The FTC can impose civil penalties of up to $53,088 per individual violation of a final order, based on the most recent inflation adjustment.10Federal Trade Commission. FTC Publishes Inflation-Adjusted Civil Penalty Amounts for 2025 That per-violation structure adds up fast when a product has been sold to millions of consumers across multiple retail channels. The FTC used its penalty offense authority to pursue Kohl’s and Walmart for marketing rayon products as “bamboo,” resulting in the largest civil penalties the agency had ever sought for deceptive environmental claims at that time.

Consumer Restitution and Damages

In class action settlements, individual payouts to consumers tend to be modest relative to the total settlement size. The amount each class member receives depends on the settlement pool, the number of claimants, and the price premium attributable to the deceptive environmental claims. These cases compensate consumers for the extra money they paid because they believed a product was genuinely sustainable. Some state consumer protection statutes also authorize treble damages for willful deception, which can significantly increase a company’s total exposure.

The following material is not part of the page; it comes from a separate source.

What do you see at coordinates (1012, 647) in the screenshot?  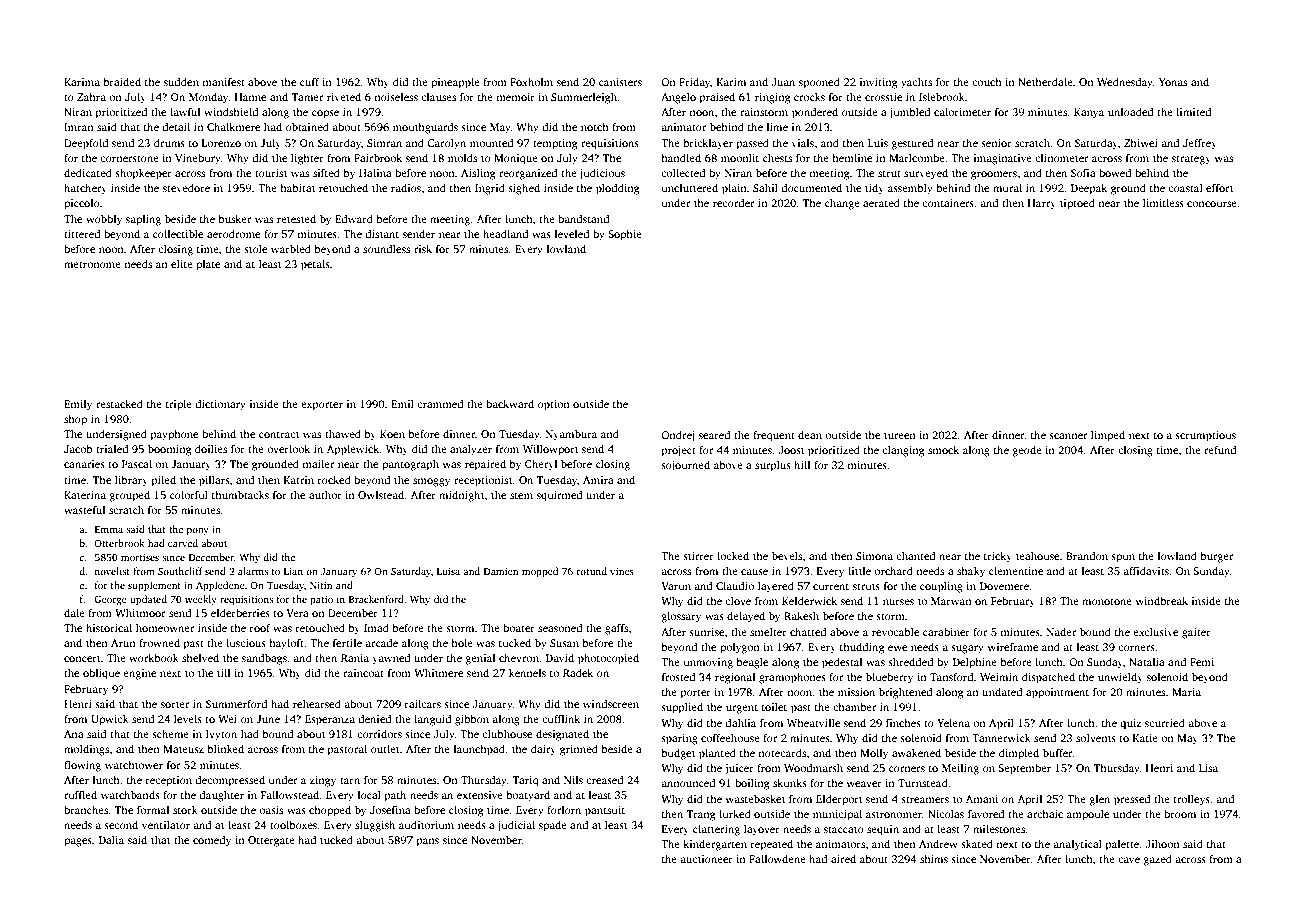 I see `wireframe` at bounding box center [1012, 647].
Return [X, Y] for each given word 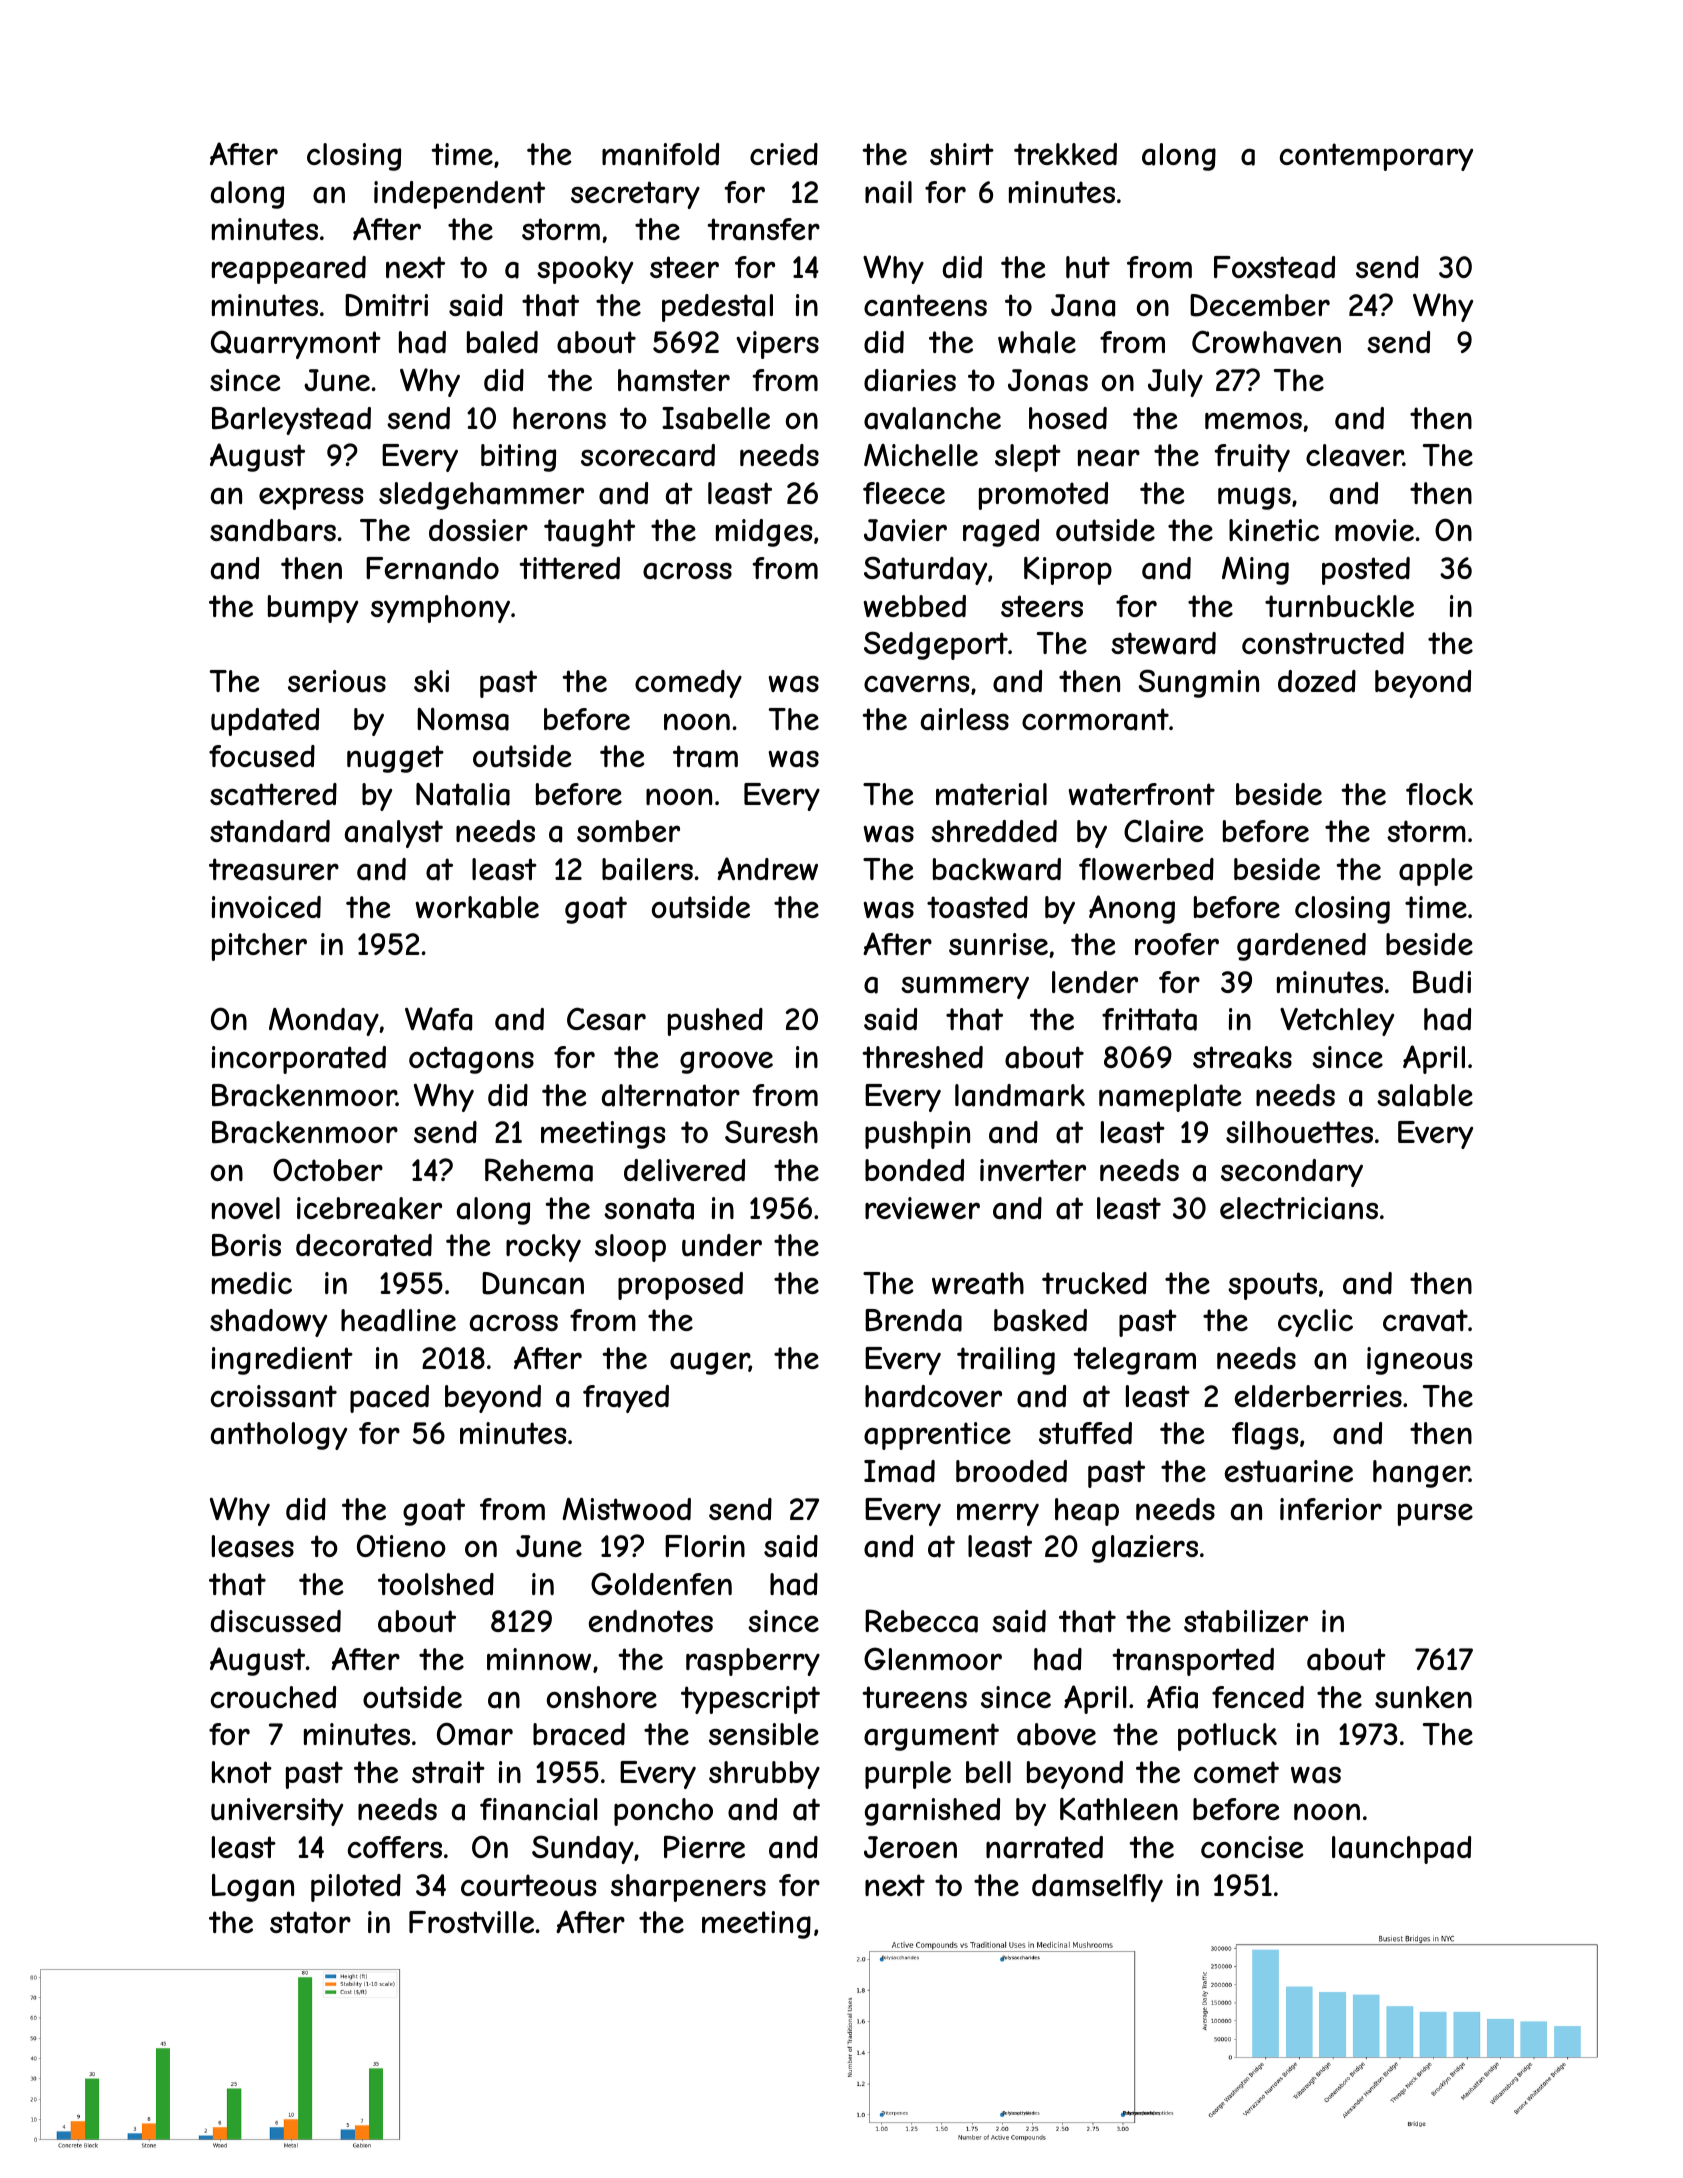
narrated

Ongoing Compliance Mandates

Settlement agreements frequently include mandatory environmental audits, ongoing monitoring, and reporting requirements that last for years. These compliance mandates ensure the company doesn’t simply relabel the same deceptive marketing in new language. For companies in industries that face serial greenwashing litigation, the audit costs and process changes often exceed the direct financial penalties.

Filing Deadlines and the Discovery Rule

Greenwashing lawsuits must be filed within the applicable statute of limitations, which varies depending on the legal theory and jurisdiction. Federal FTC enforcement isn’t subject to the same time pressure as private lawsuits, but consumer class actions and competitor Lanham Act claims are. Most state consumer protection statutes impose deadlines ranging from two to six years.

The discovery rule can extend these deadlines in cases where the deception was hidden. Under this rule, the limitations period doesn’t start running until the consumer knew or reasonably should have known about the deceptive practice. For greenwashing, this matters because a consumer who buys “recyclable” packaging has no way of knowing the claim is false until independent testing or media reporting reveals the truth. In most states, the clock starts when a reasonable person would be on notice of the violation, not when the purchase happened. Missing the deadline is one of the most common reasons an otherwise strong greenwashing claim never gets heard.

Recent Enforcement Trends

Greenwashing enforcement has accelerated from both regulators and private plaintiffs. The FTC has brought actions against a wide range of companies, from paint manufacturers making unsubstantiated “zero VOC” claims to retailers marketing synthetic fabric as bamboo-based.11Federal Trade Commission. Green Guides The Volkswagen “clean diesel” scandal resulted in more than $9.5 billion in consumer repayments after the company’s emissions claims proved fraudulent. On the investment side, the SEC’s $17.5 million penalty against Invesco for overstating ESG integration signals that financial products face the same scrutiny as consumer goods.7U.S. Securities and Exchange Commission. SEC Charges Invesco Advisers for Making Misleading Statements About ESG

Private class actions have also multiplied, particularly targeting consumer packaged goods with vague sustainability branding. Courts are growing more sophisticated about distinguishing aspirational marketing from verifiable claims, and plaintiffs’ firms have developed specialized practices around environmental advertising litigation. For companies, the practical takeaway is that any specific, measurable environmental claim needs documentation before it goes on the label — not after a lawsuit forces the question.